Real gene expression is often noisy.
At low copy number, stochastic effects can matter a lot.
So why start with deterministic models?
Because they are often the right first step.
They help us understand:
the average behavior
the role of parameters
the structure of a design
whether a system is even plausible before adding more realism
Later, you may want stochastic simulation, Bayesian inference, or parameter estimation from data.
But deterministic models are the right foundation.
Choosing the right level of model complexity
Not every project needs the same model.
A useful rule of thumb is:
start with the simplest model that can answer your question
add complexity only when the simpler model fails meaningfully
For example:
Use a one-variable production-loss model when you care about:
rough accumulation times
steady-state scaling
promoter strength comparisons
Use a two-stage mRNA-protein model when you care about:
transcription vs translation separately
delays between RNA and protein
RNA instability
Use regulated production with Hill functions when you care about:
induction curves
repression curves
threshold behavior
dose-response tuning
A model is not better because it has more equations.
A model is better when it is better matched to the question.
Exercises
Change the degradation rate gamma in the one-variable model and measure how long it takes to reach 90% of steady state.
Modify the two-stage model so that the initial mRNA amount is nonzero. How does that change early protein accumulation?
Compare two proteins with the same production rate but different degradation rates. Which one is faster? Which one reaches a higher steady state?
Repeat the Hill-function sweep with different values of K. How does K shift the response curve?
Build a tidy parameter sweep over both K and n, and summarize the final steady-state protein values.
Add a constant leak term to the induced production model and examine basal expression.
Save one of your simulated tidy tables to CSV for later analysis.
Recap
In this chapter, we introduced practical modeling of gene expression in Python.
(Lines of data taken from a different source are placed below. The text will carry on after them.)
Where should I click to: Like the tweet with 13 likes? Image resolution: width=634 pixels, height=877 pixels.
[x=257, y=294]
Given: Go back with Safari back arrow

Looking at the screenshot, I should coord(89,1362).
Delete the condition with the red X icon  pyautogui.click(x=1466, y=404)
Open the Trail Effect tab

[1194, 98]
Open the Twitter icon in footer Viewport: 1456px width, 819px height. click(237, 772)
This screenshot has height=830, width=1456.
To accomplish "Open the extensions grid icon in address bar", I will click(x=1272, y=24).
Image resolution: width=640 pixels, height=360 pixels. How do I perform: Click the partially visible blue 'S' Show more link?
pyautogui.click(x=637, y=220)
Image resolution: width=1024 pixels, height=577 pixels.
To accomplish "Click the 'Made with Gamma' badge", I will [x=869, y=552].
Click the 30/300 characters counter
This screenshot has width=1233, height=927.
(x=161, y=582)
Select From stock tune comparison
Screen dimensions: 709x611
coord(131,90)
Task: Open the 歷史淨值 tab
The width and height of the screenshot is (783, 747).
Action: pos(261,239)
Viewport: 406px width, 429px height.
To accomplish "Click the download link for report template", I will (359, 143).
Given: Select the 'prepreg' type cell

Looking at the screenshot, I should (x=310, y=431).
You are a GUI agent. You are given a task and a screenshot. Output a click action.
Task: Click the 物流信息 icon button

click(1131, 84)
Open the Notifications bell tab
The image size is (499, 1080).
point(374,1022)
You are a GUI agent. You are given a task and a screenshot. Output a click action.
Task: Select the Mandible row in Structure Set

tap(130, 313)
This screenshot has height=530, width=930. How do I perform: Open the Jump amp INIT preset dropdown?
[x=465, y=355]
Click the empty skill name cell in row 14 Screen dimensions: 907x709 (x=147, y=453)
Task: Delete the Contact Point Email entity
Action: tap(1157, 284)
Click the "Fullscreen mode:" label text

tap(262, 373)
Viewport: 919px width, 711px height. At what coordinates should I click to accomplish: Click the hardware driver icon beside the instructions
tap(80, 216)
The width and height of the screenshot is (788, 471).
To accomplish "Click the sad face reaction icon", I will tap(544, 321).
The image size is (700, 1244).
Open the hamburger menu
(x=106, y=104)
The most important ideas are:
models turn biological stories into quantitative rules
production-loss models already explain steady states and response times
Euler’s method lets us simulate models numerically
simulated outputs should be stored in tidy data format just like experimental data
two-stage mRNA-protein models add biological realism while staying manageable
Hill functions are a practical way to model activation and repression
tidy parameter sweeps make it easy to compare design choices systematically
From this point onward, we will treat simulated tables the same way we treat experimental ones:
each row should represent one observation
variables should live in columns
conditions and parameters should be explicit
tidy data remains the default format for downstream analysis
That consistency is important.
It means the same Python tools can support both modeling and experiments, which is exactly what we want in synthetic biology.